A component is an individual element of the interface, page, or framework. Blazor implementations are created with adaptable, lightweight modules that can be resolved, exchanged, and shared between organizations. A component is the Blazor application’s basic component, i.e., each page is known as a Blazor section.

Component Class

A component in Blazor finally stops as a class containing both the HTML markup to offer alongside the planning justification that is required to infuse data or respond to Interface purposes.

Blazor fragments are executed using a combination of C# and HTML markup in *.cshtml records. The UI for a section is marked using HTML when the complex distribution of reasons such as circles, conditionals, articulations are included using an installed C # language framework called Razor.

We may define all the properties used for the markup in the work area, and the techniques are related to an ability to monitor. The HTML markup and C# distributing argument are changed into a component class at the stage where a Blazor program is assembled, and the name of the generated class coordinates the record name.

Component Members

In a @functions square, individuals from the segment class are characterized, and you can use more than one @functions block in a section. For example, in the @functions square, the section states, properties and fields are determined alongside periodic techniques to take care of or define other component rationales.

Render the component of code behind

In discrete documents, you will see markup and C # code justification when constructing a Blazor part. Use this order of @inherits to instruct the Blazor compiler to see the class generated from the Razor from the class displayed with this requirement.

The class defined with the @inherits directive should be purchased from the BlazorComponent class and gives all the essential usability to the component. We can transfer the C# code justification to another code-behind class from the Counter .cshtml text.

The Blazor programmer creates a class with a class name identical to the page name for all display pages, so here, a predefined base class may not have a name similar to Razor View, or it will cause an assembly time error.

Component Reusability

You can use and reuse any component in various components without much of a stretch by declaring them using HTML component grammar in Blazor. The component markup appears to be an HTML label where the tag name is the type of component. The corresponding markup offers an opportunity for an index.

Hosting models for Blazor

1. Blazer Server

Blazor Server runs the server with your razor modules and program DLLs, allowing you to take full advantage of the server’s capability. UI events that occur in the browser are transmitted to the server using SignalR using a real-time, two-way link.
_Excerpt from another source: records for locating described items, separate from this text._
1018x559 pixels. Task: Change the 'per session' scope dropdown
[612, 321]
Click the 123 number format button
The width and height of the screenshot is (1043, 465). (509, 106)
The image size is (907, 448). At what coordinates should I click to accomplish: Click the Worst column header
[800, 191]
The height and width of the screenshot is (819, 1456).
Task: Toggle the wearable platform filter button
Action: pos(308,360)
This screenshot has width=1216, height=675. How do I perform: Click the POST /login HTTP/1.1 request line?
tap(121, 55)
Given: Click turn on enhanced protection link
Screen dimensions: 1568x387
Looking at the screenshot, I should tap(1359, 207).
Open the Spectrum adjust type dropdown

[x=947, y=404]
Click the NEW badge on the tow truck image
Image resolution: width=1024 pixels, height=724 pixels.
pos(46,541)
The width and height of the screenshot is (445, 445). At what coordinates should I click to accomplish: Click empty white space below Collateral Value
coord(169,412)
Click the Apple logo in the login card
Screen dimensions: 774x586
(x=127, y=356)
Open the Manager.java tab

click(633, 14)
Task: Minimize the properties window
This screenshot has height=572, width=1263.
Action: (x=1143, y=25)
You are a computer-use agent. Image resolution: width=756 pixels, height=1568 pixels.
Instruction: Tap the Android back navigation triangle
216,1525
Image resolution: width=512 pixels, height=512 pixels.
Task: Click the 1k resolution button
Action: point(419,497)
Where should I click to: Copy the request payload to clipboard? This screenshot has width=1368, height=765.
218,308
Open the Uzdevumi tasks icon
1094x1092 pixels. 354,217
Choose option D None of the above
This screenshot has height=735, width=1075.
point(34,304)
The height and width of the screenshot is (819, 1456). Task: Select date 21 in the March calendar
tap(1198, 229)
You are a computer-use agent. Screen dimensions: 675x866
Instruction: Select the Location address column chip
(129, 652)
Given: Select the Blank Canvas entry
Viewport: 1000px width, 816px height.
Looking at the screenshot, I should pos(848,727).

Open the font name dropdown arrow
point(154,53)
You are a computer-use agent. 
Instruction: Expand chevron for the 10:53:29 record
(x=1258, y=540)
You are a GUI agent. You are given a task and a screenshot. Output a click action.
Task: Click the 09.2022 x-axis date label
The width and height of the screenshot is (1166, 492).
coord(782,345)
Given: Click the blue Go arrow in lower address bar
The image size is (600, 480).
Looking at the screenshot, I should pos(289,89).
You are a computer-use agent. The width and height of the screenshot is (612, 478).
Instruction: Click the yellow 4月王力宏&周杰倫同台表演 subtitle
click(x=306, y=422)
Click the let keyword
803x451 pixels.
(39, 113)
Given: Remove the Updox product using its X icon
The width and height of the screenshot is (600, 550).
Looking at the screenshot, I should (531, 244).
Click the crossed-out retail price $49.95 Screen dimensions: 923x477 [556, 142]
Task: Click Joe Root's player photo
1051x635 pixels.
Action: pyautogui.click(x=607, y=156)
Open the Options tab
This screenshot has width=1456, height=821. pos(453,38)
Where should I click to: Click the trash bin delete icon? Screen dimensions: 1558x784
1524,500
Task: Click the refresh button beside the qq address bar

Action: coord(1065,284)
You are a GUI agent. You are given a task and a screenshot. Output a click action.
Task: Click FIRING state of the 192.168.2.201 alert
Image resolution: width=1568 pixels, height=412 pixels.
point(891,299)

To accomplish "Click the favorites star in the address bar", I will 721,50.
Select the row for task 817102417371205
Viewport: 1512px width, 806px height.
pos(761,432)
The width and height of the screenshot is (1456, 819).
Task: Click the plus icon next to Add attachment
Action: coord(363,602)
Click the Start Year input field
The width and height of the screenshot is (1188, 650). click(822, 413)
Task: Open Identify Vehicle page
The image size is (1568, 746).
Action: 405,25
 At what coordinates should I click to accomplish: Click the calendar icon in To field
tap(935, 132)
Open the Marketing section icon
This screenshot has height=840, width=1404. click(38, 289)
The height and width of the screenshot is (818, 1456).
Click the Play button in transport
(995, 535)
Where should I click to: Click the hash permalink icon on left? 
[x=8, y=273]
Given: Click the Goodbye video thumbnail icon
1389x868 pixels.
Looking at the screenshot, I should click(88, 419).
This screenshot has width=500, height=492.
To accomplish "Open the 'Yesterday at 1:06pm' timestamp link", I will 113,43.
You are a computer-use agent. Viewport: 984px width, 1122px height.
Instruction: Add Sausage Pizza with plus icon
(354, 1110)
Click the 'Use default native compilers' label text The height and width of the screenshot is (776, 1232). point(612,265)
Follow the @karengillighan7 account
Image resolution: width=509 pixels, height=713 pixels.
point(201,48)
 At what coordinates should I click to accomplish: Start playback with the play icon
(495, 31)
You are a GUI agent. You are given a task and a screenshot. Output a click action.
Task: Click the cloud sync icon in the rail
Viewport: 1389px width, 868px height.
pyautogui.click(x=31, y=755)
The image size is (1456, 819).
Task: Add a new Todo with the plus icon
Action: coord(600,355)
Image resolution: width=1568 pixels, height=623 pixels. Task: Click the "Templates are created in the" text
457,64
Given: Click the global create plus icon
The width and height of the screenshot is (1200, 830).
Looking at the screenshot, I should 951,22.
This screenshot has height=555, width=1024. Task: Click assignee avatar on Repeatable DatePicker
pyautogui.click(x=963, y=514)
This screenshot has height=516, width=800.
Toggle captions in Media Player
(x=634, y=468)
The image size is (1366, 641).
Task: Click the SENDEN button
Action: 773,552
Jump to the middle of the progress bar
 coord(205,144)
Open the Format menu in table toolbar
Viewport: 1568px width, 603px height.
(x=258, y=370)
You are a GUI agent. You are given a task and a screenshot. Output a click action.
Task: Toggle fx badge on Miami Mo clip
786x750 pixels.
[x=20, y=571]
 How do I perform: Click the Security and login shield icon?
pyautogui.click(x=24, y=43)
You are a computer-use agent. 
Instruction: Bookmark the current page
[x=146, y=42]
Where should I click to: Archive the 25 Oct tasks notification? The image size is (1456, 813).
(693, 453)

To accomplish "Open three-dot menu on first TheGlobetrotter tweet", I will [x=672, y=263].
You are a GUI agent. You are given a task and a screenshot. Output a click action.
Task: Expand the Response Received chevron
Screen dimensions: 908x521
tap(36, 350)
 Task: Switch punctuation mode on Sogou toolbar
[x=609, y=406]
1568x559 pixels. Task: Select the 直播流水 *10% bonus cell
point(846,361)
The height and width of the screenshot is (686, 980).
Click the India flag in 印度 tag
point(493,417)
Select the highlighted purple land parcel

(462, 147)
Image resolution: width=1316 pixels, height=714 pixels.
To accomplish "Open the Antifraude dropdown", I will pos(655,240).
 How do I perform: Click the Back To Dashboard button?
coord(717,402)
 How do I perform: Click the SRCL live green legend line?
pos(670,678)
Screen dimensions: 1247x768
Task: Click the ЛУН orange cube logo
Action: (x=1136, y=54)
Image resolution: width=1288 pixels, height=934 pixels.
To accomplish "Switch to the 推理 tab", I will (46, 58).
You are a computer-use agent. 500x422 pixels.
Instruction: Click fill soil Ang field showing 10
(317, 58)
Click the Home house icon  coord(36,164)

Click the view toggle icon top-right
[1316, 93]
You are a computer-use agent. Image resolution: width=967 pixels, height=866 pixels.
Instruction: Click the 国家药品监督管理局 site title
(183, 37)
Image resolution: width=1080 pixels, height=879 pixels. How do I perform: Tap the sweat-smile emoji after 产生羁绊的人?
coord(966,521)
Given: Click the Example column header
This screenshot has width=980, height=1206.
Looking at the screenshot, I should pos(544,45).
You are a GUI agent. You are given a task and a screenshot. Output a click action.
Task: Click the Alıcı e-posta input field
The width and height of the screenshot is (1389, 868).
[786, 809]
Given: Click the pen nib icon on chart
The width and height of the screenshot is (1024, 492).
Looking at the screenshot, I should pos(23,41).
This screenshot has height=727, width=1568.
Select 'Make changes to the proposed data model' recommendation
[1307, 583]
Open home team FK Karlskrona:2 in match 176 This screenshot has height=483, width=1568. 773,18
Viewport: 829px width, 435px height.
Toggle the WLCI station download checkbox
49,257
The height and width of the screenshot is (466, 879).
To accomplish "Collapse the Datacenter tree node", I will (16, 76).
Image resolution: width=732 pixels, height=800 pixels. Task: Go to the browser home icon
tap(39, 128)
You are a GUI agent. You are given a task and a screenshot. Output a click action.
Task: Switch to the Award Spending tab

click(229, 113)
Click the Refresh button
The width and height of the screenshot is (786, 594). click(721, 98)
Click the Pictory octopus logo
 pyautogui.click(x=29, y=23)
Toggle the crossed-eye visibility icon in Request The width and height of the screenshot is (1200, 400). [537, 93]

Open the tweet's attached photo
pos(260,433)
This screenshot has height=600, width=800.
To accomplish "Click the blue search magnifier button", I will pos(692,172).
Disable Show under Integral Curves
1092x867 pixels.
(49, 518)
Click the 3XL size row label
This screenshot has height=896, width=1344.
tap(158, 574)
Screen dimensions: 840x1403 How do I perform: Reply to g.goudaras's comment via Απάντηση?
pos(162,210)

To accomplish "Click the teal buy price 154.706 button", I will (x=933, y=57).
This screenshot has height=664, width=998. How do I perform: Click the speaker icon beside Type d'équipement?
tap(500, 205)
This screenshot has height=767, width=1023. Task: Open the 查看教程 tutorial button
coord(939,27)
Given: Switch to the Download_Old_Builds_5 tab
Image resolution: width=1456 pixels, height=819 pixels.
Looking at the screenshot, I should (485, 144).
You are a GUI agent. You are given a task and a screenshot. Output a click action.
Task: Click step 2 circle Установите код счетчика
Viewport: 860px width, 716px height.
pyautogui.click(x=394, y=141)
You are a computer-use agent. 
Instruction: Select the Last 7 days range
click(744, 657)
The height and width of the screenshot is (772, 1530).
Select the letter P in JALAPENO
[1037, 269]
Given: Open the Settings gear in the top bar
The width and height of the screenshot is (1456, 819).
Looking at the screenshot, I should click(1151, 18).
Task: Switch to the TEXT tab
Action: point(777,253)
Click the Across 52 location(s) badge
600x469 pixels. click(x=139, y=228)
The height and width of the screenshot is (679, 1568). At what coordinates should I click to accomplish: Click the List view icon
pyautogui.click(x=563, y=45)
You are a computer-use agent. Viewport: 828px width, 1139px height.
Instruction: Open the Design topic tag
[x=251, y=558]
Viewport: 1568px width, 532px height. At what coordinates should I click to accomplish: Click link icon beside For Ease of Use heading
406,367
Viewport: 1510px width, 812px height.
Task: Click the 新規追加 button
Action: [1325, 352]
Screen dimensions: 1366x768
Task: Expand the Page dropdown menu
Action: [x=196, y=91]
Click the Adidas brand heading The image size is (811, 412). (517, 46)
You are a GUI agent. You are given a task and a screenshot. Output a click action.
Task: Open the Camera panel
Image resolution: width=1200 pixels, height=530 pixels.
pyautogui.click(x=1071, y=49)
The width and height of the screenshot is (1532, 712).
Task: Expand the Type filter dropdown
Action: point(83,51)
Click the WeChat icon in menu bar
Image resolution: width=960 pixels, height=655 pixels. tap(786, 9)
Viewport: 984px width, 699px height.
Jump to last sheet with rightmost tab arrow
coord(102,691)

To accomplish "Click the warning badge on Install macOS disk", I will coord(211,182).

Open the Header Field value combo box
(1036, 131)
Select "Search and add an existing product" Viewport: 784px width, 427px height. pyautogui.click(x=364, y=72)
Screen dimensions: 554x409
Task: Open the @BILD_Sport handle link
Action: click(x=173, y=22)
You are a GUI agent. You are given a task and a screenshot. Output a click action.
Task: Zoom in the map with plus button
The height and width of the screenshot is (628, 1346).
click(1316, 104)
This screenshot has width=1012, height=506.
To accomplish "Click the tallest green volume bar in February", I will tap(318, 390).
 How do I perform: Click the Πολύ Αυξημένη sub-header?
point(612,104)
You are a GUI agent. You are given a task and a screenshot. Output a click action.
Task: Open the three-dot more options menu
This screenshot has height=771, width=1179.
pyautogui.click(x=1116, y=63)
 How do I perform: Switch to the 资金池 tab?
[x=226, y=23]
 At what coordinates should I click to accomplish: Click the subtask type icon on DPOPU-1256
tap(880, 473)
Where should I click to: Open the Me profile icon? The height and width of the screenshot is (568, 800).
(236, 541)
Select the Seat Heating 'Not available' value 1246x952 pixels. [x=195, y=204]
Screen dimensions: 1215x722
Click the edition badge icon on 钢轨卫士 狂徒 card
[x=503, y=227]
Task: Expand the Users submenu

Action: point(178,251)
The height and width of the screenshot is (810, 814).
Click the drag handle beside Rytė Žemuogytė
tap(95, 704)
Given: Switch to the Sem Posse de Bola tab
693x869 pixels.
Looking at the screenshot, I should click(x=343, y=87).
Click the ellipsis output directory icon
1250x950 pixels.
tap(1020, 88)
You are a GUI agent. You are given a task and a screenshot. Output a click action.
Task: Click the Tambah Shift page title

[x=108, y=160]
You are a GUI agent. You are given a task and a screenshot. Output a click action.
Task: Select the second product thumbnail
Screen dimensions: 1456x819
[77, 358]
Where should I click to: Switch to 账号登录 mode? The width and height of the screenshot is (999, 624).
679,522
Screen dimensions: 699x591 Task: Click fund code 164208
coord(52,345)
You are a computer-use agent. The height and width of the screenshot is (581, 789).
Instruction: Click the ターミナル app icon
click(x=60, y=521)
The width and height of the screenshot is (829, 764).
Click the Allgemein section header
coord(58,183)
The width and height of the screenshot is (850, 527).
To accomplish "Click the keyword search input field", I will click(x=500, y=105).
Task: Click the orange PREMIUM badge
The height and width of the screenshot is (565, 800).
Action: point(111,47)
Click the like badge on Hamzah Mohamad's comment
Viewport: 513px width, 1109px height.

  • Application loads faster
  • Complete advantage of server capabilities
  • The client should use the app in a web browser.
  • Secure


  • Requires ASP.NET Core Server
  • Needs an active connection to the server
  • Scalability

2. Blazer WebAssembly

Blazor WebAssembly or Blazor Wasm works on web assembly based Dot Net runtime directly on the webserver. Blazor WebAssembly functions closely to front-end javascript applications such as React or Angular.


  • Does not require an active server connection
  • Uses client resources and capabilities
  • We can host it on our server, cloud, Azure, CDN.


  • The first request takes more time.
  • Restricts the capabilities of the browser.
  • Not suitable for browsers that do not support WebAssembly.


Blazor is a single-page app platform that helps .NET to create immersive client-side mobile applications. Blazor utilizes free platform principles without extensions or technology transpilers. Blazor operates for all advanced web browsers, including mobile browsers. Hence, we hope the above article will let you know everything about Blazor and its components.